**Aim of the task**: In the records below, count every line where the string "black" appears, and reply with the count only.

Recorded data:

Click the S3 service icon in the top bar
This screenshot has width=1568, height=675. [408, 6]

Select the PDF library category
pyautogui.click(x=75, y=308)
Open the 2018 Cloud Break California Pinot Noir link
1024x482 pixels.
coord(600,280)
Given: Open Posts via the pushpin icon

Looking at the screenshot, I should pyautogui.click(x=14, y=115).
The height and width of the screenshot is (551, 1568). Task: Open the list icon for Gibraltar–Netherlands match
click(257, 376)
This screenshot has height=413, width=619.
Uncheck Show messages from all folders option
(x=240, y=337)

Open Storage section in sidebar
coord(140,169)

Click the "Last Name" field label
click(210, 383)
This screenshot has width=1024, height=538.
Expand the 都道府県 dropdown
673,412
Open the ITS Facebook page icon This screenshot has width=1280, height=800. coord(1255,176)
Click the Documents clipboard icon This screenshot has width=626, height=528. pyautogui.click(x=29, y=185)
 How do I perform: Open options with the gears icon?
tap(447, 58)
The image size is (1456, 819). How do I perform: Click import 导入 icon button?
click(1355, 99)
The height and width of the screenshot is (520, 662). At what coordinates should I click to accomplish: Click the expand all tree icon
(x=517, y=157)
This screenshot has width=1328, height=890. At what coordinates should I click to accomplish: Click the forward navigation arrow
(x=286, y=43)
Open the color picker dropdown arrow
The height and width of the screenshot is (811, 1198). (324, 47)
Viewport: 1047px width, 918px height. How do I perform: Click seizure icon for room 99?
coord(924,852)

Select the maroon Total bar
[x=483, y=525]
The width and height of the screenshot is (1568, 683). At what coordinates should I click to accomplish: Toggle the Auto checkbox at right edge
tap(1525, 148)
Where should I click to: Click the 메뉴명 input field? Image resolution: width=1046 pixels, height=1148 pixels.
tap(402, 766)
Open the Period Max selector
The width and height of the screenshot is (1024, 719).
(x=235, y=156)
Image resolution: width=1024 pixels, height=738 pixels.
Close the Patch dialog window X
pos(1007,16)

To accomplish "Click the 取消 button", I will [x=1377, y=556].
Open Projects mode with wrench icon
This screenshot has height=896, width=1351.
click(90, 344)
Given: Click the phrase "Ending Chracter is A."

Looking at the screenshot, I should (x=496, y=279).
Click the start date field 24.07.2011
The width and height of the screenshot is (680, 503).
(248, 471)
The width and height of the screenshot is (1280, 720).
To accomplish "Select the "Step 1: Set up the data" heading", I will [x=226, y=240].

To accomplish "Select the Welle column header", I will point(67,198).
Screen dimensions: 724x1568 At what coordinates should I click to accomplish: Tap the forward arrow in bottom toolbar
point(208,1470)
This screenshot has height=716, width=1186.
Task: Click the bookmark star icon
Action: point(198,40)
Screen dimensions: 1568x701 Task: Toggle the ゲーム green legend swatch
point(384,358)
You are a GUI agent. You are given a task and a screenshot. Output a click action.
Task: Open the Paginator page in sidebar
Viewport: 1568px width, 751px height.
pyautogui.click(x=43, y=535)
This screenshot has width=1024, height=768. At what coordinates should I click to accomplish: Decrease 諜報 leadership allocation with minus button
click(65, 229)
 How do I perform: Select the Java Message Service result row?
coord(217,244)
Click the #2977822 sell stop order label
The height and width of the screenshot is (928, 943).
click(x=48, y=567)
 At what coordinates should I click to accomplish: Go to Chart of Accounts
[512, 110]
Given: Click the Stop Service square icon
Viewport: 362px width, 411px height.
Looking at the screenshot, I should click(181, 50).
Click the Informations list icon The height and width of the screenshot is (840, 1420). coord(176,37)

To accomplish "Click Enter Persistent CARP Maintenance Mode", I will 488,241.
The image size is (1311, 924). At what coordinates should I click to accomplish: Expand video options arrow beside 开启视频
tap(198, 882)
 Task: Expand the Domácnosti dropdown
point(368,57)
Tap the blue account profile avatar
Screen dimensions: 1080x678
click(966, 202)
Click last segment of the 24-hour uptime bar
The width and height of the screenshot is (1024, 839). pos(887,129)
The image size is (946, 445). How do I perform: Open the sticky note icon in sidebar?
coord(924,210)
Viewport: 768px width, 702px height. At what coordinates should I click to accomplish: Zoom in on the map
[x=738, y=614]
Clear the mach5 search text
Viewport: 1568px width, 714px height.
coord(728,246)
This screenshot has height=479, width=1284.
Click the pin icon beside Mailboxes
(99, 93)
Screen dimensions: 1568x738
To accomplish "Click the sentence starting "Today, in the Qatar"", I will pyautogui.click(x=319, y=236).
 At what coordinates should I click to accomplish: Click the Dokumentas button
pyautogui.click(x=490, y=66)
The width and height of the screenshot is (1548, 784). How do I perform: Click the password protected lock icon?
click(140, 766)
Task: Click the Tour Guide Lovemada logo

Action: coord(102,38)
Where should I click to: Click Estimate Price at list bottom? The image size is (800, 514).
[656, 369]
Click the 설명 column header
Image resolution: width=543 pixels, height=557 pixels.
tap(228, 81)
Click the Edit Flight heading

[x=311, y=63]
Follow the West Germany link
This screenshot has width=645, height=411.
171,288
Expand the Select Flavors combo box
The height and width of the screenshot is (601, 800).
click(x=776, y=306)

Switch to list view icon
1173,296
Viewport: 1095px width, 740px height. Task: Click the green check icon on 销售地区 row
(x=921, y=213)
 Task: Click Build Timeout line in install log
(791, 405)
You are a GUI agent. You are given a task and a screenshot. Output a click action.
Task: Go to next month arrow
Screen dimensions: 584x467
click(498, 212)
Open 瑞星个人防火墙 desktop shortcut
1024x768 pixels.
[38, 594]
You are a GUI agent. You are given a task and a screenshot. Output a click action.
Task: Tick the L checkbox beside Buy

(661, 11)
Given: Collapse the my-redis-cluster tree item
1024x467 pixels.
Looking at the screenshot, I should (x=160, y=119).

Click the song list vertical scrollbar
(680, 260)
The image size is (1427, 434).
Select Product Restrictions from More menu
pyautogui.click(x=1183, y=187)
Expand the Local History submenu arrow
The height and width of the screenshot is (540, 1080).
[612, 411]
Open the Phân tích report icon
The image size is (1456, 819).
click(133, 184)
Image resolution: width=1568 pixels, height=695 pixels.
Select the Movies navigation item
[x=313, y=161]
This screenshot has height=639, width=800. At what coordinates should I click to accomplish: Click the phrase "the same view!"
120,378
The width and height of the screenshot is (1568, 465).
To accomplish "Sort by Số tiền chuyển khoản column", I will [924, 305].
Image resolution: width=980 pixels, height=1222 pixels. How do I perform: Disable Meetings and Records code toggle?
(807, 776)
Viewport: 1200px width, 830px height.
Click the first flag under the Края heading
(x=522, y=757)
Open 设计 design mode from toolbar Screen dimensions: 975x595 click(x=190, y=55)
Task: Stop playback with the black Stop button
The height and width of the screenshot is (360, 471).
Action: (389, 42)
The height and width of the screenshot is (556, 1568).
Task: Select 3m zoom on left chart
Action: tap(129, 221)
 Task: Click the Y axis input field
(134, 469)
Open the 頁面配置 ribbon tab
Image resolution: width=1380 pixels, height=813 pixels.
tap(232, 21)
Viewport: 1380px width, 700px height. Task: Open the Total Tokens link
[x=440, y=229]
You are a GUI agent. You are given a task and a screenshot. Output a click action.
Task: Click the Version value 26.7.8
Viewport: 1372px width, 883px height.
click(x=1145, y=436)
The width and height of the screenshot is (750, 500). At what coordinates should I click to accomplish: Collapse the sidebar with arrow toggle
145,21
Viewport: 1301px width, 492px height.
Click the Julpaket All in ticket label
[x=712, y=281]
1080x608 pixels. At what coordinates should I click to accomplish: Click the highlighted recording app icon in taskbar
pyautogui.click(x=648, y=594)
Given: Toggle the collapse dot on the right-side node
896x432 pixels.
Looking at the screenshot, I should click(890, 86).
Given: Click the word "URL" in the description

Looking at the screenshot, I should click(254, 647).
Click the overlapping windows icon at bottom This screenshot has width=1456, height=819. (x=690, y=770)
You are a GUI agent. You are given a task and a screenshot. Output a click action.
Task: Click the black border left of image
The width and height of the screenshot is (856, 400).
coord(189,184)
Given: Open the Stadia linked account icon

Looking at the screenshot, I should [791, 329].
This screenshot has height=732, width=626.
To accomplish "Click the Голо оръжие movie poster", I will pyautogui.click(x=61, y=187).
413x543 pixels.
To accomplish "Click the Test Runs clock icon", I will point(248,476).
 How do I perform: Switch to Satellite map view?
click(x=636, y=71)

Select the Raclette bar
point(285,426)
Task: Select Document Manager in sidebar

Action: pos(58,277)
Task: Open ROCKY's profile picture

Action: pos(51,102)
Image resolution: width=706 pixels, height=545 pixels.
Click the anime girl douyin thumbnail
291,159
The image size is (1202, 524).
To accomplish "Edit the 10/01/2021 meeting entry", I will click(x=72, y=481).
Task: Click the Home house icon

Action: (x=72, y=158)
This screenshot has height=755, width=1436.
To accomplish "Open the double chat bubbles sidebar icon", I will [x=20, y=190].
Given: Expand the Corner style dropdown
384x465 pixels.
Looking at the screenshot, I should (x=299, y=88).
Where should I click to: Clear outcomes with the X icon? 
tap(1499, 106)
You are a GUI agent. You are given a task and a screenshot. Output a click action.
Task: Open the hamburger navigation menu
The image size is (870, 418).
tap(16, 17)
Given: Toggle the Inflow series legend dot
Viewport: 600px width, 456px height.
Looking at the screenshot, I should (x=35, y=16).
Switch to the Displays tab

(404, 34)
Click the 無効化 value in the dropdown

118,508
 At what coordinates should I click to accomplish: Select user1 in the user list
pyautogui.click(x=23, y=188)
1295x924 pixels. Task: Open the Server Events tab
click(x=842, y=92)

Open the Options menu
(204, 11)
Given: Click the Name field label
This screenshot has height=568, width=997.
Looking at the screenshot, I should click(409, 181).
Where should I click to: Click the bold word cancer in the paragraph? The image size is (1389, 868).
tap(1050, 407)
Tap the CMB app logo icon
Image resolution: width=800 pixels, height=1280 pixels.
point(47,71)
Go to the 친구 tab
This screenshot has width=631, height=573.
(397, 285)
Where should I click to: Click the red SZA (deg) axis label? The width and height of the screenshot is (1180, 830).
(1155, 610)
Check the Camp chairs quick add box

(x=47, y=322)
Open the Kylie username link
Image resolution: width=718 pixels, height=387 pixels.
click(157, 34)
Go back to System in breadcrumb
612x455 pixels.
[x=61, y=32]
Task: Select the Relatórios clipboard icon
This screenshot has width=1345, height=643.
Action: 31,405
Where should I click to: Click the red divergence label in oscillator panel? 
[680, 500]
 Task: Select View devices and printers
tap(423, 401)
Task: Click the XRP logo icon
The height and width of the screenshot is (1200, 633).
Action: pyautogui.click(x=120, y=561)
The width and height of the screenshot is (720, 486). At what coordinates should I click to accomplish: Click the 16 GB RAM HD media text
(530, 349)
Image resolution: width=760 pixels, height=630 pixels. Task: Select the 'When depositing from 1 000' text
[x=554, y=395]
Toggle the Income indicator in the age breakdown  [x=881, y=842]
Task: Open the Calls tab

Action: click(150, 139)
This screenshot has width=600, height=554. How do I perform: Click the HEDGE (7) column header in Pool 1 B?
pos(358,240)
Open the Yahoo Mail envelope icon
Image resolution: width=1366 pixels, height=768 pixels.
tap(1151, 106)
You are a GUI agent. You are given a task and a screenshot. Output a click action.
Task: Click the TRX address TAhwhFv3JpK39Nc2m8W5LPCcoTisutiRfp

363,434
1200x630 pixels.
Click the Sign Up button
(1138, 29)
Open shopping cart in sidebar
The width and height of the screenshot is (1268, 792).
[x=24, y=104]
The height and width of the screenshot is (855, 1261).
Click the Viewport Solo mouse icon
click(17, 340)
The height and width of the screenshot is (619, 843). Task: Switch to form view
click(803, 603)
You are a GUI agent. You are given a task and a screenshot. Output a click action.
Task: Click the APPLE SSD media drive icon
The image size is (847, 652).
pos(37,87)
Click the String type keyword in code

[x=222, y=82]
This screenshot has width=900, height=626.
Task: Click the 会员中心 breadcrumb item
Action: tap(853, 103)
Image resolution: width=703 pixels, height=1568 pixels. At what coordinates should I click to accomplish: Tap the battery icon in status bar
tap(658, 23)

**Solution for this task**: 2